§ Exercise data
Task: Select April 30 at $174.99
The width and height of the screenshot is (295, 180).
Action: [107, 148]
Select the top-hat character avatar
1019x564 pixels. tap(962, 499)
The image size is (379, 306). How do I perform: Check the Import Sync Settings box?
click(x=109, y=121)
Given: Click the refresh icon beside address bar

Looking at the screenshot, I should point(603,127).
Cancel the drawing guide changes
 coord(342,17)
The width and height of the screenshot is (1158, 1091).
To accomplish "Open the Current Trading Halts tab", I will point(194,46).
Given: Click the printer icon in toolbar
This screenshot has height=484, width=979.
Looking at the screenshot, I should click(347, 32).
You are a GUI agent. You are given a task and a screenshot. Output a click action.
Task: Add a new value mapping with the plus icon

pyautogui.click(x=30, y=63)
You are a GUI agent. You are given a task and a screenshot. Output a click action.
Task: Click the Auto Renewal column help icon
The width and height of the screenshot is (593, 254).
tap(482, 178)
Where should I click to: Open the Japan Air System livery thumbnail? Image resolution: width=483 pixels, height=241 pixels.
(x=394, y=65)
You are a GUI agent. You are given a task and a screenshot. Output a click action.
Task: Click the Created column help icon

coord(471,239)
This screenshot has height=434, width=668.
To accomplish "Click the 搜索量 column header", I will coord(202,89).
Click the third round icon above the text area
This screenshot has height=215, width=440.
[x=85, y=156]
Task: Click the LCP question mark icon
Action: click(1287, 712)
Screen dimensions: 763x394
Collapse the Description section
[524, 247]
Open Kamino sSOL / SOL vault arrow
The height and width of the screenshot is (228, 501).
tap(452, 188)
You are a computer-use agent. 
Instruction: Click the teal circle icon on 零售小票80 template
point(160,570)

§ Exercise objective
Each line of the listing must be transcribed precisely as it appears.

§ Response to this task
Task: Select April 30 at $174.99
The width and height of the screenshot is (295, 180).
Action: [107, 148]
Select the top-hat character avatar
1019x564 pixels. tap(962, 499)
The image size is (379, 306). How do I perform: Check the Import Sync Settings box?
click(x=109, y=121)
Given: Click the refresh icon beside address bar

Looking at the screenshot, I should point(603,127).
Cancel the drawing guide changes
 coord(342,17)
The width and height of the screenshot is (1158, 1091).
To accomplish "Open the Current Trading Halts tab", I will point(194,46).
Given: Click the printer icon in toolbar
This screenshot has height=484, width=979.
Looking at the screenshot, I should click(347, 32).
You are a GUI agent. You are given a task and a screenshot. Output a click action.
Task: Add a new value mapping with the plus icon

pyautogui.click(x=30, y=63)
You are a GUI agent. You are given a task and a screenshot. Output a click action.
Task: Click the Auto Renewal column help icon
The width and height of the screenshot is (593, 254).
tap(482, 178)
Where should I click to: Open the Japan Air System livery thumbnail? Image resolution: width=483 pixels, height=241 pixels.
(x=394, y=65)
You are a GUI agent. You are given a task and a screenshot. Output a click action.
Task: Click the Created column help icon

coord(471,239)
This screenshot has height=434, width=668.
To accomplish "Click the 搜索量 column header", I will coord(202,89).
Click the third round icon above the text area
This screenshot has height=215, width=440.
[x=85, y=156]
Task: Click the LCP question mark icon
Action: click(1287, 712)
Screen dimensions: 763x394
Collapse the Description section
[524, 247]
Open Kamino sSOL / SOL vault arrow
The height and width of the screenshot is (228, 501).
tap(452, 188)
You are a computer-use agent. 
Instruction: Click the teal circle icon on 零售小票80 template
point(160,570)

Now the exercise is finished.